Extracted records
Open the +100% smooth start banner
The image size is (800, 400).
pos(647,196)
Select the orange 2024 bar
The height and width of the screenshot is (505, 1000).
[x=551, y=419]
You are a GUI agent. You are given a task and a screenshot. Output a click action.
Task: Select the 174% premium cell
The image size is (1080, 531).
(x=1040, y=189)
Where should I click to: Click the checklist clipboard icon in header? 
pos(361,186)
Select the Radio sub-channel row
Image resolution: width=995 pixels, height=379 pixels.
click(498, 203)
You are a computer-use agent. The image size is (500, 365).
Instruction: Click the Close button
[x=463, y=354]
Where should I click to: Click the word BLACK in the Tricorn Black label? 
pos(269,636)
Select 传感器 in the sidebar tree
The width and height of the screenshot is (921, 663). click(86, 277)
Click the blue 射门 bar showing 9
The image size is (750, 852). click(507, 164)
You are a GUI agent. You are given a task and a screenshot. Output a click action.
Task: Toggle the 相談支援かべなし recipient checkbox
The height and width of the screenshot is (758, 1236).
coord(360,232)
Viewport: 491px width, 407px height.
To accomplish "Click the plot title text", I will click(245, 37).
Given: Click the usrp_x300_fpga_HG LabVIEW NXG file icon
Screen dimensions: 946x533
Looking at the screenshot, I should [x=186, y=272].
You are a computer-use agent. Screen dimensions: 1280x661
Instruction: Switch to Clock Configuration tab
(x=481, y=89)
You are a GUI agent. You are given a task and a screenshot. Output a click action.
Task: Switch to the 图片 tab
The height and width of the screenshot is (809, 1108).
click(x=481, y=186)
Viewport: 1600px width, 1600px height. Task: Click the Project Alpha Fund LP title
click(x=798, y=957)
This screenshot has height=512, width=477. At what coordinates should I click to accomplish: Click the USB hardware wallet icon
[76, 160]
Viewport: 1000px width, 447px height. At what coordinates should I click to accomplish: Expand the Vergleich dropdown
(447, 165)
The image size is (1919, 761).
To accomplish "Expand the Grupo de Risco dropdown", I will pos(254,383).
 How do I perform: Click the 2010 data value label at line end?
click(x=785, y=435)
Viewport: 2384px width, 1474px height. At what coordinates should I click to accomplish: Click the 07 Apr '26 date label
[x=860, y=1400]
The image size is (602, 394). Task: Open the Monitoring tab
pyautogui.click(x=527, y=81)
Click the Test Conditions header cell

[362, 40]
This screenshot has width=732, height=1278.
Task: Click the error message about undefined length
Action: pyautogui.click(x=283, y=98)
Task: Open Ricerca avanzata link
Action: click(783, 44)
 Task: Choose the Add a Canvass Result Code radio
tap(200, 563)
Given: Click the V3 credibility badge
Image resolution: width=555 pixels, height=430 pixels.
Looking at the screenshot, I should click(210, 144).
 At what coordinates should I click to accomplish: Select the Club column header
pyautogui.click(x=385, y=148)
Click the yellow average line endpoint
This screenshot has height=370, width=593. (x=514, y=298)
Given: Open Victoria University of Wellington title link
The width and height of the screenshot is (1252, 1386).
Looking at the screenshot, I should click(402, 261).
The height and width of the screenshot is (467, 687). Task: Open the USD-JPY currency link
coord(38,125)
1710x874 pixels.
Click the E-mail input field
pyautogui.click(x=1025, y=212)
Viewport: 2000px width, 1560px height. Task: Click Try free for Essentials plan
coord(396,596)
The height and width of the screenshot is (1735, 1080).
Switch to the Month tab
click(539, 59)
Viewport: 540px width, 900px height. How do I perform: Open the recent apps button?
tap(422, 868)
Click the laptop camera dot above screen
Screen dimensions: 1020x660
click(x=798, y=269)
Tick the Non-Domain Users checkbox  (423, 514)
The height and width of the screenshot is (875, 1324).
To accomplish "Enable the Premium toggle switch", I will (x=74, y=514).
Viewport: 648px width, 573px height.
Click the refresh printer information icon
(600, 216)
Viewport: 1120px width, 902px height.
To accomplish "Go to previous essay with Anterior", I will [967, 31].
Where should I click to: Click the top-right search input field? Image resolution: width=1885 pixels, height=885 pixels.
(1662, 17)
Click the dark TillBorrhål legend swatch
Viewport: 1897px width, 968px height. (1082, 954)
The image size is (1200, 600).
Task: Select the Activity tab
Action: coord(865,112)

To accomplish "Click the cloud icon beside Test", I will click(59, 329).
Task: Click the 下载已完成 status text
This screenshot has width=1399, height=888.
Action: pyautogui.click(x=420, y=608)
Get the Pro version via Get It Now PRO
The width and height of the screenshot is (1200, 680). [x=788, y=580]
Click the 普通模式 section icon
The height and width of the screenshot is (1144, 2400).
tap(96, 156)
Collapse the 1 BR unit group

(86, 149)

### WORK ITEM
Starting at the line with "Click the refresh printer information icon", copy every line down to the last one above, exactly as written and with nothing else.

### OUTPUT OF THE EXERCISE
Click the refresh printer information icon
(600, 216)
Viewport: 1120px width, 902px height.
To accomplish "Go to previous essay with Anterior", I will [967, 31].
Where should I click to: Click the top-right search input field? Image resolution: width=1885 pixels, height=885 pixels.
(1662, 17)
Click the dark TillBorrhål legend swatch
Viewport: 1897px width, 968px height. (1082, 954)
The image size is (1200, 600).
Task: Select the Activity tab
Action: coord(865,112)

To accomplish "Click the cloud icon beside Test", I will click(59, 329).
Task: Click the 下载已完成 status text
This screenshot has width=1399, height=888.
Action: pyautogui.click(x=420, y=608)
Get the Pro version via Get It Now PRO
The width and height of the screenshot is (1200, 680). [x=788, y=580]
Click the 普通模式 section icon
The height and width of the screenshot is (1144, 2400).
tap(96, 156)
Collapse the 1 BR unit group

(86, 149)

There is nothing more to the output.